Lately it is becoming clear to me that a lot of people prefer death to life. If death is not precious,
- Why do so many black women abort so many black babies?
- Why do so many white women abort so many white babies?
- Why do so many people of every color kill so many of every color?
- Why is our culture tying itself in knots in order to find ways to approve of euthanasia and suicide?
- Why does our culture ignore the fact that when an addict/alcoholic dies it is always suicide, whether the individual chose it or simply took one too many doses of the drug of choice?
- Why is suicide the subject of a very popular movie?
- Why does any level of our government—national, state, county or city—give financial support to abortion providers?
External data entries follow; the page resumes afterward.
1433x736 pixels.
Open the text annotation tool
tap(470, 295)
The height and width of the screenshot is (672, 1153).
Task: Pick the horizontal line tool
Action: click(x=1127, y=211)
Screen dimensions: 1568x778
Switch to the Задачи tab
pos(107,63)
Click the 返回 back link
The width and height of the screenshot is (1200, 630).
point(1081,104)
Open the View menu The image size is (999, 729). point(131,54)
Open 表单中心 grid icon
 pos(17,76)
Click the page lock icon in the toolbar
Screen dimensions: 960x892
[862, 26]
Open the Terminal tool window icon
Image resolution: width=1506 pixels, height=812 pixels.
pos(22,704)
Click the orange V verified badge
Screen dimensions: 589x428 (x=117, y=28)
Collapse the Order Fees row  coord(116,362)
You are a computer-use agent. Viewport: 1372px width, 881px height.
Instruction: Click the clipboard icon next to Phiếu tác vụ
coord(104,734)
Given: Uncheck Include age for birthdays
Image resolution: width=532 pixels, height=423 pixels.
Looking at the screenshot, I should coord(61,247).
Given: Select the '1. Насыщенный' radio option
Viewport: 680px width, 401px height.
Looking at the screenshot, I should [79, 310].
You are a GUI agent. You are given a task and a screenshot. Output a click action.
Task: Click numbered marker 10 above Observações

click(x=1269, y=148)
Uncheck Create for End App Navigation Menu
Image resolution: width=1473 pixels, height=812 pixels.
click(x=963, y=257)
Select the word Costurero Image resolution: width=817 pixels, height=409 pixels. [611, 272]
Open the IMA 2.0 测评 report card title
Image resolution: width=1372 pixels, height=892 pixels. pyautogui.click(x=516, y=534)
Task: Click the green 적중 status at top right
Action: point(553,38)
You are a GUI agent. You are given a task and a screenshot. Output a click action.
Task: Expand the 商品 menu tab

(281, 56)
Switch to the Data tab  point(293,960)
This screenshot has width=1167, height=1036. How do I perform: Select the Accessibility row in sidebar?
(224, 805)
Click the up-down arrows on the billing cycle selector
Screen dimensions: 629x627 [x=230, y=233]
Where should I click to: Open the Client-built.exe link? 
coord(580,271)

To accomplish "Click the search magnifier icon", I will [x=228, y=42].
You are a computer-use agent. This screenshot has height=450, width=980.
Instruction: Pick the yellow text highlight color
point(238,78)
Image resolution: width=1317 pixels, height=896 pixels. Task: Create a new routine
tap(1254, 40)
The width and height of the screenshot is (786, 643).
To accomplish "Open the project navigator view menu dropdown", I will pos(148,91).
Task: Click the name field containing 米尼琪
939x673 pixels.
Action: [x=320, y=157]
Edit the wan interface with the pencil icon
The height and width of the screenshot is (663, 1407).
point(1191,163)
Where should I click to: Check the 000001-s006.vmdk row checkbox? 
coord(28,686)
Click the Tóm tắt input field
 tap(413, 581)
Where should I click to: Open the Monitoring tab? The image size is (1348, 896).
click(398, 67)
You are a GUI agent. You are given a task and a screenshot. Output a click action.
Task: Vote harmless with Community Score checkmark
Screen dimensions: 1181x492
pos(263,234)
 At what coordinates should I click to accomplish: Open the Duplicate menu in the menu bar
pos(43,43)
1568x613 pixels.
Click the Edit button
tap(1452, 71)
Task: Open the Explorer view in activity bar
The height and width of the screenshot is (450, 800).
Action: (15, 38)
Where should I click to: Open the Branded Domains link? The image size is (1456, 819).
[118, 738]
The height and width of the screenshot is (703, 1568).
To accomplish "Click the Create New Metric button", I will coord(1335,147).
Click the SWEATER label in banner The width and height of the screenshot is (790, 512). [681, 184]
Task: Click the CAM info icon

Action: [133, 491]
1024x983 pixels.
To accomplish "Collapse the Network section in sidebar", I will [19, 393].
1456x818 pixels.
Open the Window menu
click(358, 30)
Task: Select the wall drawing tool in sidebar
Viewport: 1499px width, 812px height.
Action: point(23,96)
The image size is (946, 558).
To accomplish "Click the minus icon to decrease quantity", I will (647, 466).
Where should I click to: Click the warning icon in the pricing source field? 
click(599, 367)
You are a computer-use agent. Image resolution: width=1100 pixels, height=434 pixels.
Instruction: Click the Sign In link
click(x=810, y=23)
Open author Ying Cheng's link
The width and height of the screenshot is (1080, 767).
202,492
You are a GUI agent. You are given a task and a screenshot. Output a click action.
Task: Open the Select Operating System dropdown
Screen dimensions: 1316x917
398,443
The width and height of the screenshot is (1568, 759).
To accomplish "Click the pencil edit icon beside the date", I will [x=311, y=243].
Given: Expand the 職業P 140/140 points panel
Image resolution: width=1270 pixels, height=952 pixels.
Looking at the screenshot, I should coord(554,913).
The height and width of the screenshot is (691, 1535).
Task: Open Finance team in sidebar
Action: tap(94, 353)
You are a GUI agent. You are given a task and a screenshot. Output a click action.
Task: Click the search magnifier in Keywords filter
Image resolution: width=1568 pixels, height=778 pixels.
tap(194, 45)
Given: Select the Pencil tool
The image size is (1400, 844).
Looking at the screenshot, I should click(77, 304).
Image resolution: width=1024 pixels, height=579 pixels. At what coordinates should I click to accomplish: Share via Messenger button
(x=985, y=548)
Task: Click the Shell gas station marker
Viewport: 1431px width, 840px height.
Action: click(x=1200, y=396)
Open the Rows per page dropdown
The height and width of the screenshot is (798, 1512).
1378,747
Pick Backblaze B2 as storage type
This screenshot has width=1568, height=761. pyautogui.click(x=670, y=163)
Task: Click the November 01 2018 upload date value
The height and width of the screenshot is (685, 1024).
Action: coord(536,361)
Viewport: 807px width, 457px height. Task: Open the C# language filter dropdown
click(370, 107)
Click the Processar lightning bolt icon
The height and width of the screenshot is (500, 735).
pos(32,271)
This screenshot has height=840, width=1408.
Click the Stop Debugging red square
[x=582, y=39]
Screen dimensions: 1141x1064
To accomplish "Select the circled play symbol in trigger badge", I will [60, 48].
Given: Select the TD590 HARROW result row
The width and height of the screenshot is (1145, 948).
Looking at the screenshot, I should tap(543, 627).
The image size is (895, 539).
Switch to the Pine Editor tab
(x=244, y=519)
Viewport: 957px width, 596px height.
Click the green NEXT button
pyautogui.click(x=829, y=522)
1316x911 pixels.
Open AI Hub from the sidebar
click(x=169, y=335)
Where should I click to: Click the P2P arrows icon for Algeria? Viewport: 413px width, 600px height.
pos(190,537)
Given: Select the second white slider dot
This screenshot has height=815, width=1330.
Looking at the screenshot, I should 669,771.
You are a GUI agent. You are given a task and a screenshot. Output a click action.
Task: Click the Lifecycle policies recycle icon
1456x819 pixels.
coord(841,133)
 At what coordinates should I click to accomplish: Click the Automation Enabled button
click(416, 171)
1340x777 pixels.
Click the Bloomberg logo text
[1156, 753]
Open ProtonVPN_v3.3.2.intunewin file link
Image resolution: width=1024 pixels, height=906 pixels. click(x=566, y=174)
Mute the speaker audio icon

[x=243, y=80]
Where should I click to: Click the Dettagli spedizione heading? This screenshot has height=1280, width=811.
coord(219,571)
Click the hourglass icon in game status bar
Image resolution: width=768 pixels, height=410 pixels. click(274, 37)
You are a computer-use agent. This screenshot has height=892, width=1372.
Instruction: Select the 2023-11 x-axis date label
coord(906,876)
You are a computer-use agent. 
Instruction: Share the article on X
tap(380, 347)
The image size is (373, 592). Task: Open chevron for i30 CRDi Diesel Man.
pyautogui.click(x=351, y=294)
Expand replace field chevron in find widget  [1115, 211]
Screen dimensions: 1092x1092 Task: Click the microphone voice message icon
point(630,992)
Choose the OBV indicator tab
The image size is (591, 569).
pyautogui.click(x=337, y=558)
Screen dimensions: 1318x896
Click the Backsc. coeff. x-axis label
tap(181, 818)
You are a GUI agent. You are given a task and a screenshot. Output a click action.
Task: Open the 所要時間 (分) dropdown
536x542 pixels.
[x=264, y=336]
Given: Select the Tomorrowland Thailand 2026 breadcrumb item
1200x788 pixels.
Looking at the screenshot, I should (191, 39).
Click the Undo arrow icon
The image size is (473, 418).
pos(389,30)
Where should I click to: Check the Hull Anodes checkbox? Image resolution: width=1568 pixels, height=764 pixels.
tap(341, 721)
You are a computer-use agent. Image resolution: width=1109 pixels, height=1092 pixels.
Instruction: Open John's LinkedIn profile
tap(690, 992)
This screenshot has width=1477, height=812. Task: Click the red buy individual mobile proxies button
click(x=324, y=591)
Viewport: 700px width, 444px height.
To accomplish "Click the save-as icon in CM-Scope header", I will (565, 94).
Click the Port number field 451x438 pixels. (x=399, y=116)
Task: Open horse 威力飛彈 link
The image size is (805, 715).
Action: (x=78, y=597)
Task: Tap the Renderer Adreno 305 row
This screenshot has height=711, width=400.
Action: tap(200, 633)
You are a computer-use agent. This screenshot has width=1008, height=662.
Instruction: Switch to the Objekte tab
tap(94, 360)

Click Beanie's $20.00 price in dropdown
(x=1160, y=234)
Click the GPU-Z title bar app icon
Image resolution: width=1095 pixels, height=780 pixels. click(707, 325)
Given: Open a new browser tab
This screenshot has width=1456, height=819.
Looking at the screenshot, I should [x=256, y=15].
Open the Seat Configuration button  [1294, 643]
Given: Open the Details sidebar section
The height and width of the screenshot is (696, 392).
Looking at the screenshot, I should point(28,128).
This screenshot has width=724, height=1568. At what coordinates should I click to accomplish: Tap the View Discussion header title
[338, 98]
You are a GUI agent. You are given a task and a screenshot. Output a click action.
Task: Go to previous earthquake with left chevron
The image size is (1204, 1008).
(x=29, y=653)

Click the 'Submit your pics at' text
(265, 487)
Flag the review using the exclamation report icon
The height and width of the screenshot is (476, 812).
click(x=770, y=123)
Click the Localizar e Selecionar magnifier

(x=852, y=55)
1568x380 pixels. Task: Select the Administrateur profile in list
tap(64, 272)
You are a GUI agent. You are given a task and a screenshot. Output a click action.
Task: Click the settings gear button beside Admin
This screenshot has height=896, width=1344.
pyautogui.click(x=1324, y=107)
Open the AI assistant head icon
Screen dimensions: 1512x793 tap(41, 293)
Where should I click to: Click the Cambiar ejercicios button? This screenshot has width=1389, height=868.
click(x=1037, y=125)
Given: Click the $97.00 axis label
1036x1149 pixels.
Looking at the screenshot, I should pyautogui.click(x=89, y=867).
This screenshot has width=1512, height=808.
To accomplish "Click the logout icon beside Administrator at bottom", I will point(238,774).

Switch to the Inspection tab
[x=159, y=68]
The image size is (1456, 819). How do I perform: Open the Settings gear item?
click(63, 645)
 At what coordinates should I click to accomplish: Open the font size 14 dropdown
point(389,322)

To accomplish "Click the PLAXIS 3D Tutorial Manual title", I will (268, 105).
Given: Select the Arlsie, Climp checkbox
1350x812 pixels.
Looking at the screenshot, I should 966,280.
- Why does any level of government think it is ever “acceptable” to engage in assisted suicide?”
The culture of death works very hard not to use the word death even when it is the main subject. Abortion is called a “reproductive right” that falls in the category of “preventive services” that ostensibly remove obstacles to “women’s health.” The word death appears in discussions of gunshot victims, however. Images of gunshot victims produce visceral reactions in media readers, and the word death has a powerful presence in discussions of those incideents. Yet, in the USA, people using guns kill less than 1/2 of 1% of the number of deaths due to abortion. In 2015, just last year, 7,166 people died by gunshot. Abortion kills 1.2 million people every year. That is a lot of human death. The outrage over guns is used as a clever diversion from a recognition that abortion is the leading cause of death in humans in the USA. Heart disease heads the list of officially recognized causes of death, and several thousand people died of heart disease every year. Yet heart disease is not even 25% of the number of human deaths due to abortion. Euthanasia and suicide are lumped into the discussion of “end of life options,” as if the mask of responsible fiscal control of scarce healthcare resources could actually cover up the face of death. There are no real statistics for the number of euthanasia deaths or assisted suicide in the medical world yet, and there may never be any. The culture of death is good at finding words to cover up the fact that someone died because he was either talked into it by a counselor or eliminated by simple therapeutic manipulations. The face of death looks much more like abortion than heart disease, and death looks much more like heart disease than like a gun. The culture of death carefully choreographs our attention away from the leading causes of death to a cause that barely makes a blip in the numbers. Why?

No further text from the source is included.